By keeping Parker on in such a prominent role, the company is showing it cares little about optics and nothing about company culture or clean sport. Under Parker’s leadership, Nike spent millions defending Lance Armstrong, financially punished female athletes who became pregnant, endured numerous claims of harassment toward female employees, and now is complicit in helping coaches and athletes cheat.
With Parker remaining one of the most preeminent (and highest-paid) employees at the company, there’s little hope that the culture that fostered these issues will actually change. Given the concerns Nike has recently had with female employees and sponsored athletes, wouldn’t tapping a woman as the next CEO send a message that the company actually cares about a change in culture and image? Currently, only two of Nike’s nine executives and only three of its 13 board members are women.
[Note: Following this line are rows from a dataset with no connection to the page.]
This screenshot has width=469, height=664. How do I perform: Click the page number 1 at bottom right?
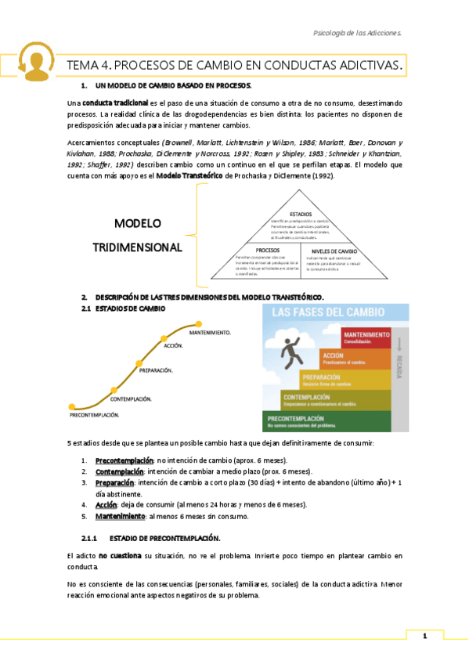pyautogui.click(x=424, y=637)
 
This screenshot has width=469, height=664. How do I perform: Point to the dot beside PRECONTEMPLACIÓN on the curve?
pyautogui.click(x=71, y=406)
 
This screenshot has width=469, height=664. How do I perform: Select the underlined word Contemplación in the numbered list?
pyautogui.click(x=119, y=471)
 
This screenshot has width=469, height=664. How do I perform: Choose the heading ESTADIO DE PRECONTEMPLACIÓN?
pyautogui.click(x=165, y=539)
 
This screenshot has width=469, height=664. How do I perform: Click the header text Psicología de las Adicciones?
pyautogui.click(x=357, y=33)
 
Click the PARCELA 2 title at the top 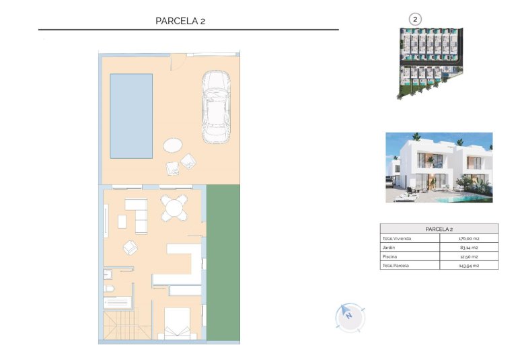pos(180,21)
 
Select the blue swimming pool pos(131,116)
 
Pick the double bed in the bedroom pos(177,323)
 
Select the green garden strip pos(223,262)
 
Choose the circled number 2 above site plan pos(415,20)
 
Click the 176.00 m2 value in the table pos(468,238)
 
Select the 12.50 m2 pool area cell pos(468,256)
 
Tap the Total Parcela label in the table pos(396,265)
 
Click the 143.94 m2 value pos(468,265)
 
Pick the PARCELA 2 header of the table pos(439,229)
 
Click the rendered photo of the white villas pos(439,167)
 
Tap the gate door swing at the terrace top pos(177,61)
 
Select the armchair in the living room pos(130,248)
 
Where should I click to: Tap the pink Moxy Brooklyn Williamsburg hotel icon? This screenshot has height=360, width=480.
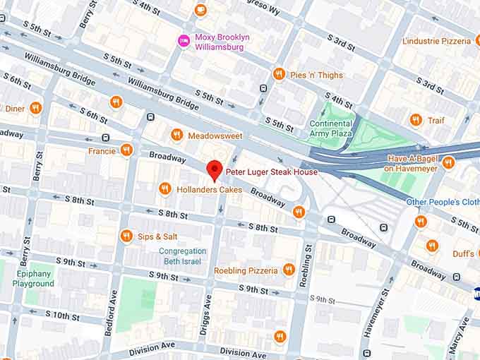[184, 41]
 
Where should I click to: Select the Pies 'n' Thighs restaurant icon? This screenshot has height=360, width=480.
[279, 75]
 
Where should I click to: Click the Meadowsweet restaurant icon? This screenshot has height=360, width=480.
[176, 135]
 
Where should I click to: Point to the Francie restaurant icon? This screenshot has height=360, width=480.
[126, 150]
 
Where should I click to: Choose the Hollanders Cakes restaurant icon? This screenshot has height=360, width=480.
[164, 189]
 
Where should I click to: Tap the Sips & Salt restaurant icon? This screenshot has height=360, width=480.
[126, 236]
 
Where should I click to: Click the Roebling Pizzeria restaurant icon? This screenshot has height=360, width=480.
[288, 270]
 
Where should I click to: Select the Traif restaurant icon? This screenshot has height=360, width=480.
[416, 120]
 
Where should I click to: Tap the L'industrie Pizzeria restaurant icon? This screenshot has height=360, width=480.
[476, 41]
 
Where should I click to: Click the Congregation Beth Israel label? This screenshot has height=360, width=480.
[183, 256]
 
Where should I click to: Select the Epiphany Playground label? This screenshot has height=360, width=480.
[32, 279]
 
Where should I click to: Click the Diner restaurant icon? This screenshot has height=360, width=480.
[35, 109]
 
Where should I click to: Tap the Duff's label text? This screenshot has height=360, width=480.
[463, 253]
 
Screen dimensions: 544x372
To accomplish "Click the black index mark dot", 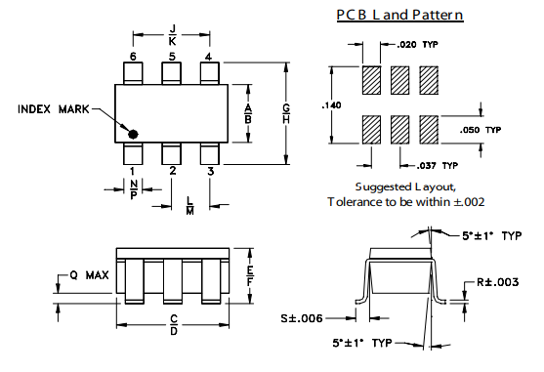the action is (133, 134).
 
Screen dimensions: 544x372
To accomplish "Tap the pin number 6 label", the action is (133, 57).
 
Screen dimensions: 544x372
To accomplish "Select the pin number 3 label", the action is (211, 171).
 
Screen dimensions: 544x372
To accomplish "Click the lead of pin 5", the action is (171, 73).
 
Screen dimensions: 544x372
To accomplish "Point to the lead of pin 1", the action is (133, 153).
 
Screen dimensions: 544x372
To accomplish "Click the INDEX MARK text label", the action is (54, 109).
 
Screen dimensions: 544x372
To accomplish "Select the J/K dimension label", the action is (172, 35).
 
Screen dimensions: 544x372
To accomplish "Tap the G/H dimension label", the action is (286, 113).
Former Oregon Project runner Kara Goucher was one of the whistleblowers who led to the USADA investigation and has experienced both the sexist and win-at-at-costs mentality that is pervasive at Nike. I asked her if she thought Parker stepping down as CEO will do anything to change the company culture.
“Honestly nothing changes the culture until Nike stops supporting Salazar,” she says. “And stops signing athletes who have served doping bans; stops paying coaches who have served doping bans; stops paying agents who continuously have athletes who test positive, and hands over untampered lab documents from all of the Oregon Projects athletes—who were tested in their lab on their dime.”
While running is just a small part of Nike’s global business and brand, it’s particularly meaningful to Parker, who ran track at Penn State before joining Nike as a shoe designer in 1979. He’s been behind some of the biggest breakthroughs in running shoe technology for more than three decades, including Nike Air and the recent Vaporfly technology that has been the cause of much controversy and hype.
When it comes to the sport he loves, Parker has shown that he’s willing the push the limits of what’s possible and acceptable with both shoe technology and other forms of exogenous performance enhancement. It’s one thing to do everything you can to make a really fast shoe when you’re leading the world’s largest running shoe brand. It’s something entirely different to be part of a coordinated effort help athletes, coaches and doctors cheat and get away with it.
Parker was aware of the testosterone tests Salazar was performing on his own sons. Doubling down by claiming that he believed Salazar was attempting to prevent the doping of his athletes is a slap in the face to USADA and the anti-doping movement. He was also aware of experiments of large infusions of L-carnitine. It’s hard to believe that was being done to prevent the subversion of Nike athletes.
The CEO of running’s biggest brand and largest financial supporter shouldn’t be complicit in helping runners cheat. Neither should the executive chairman. It’s time to send Mr. Parker packing.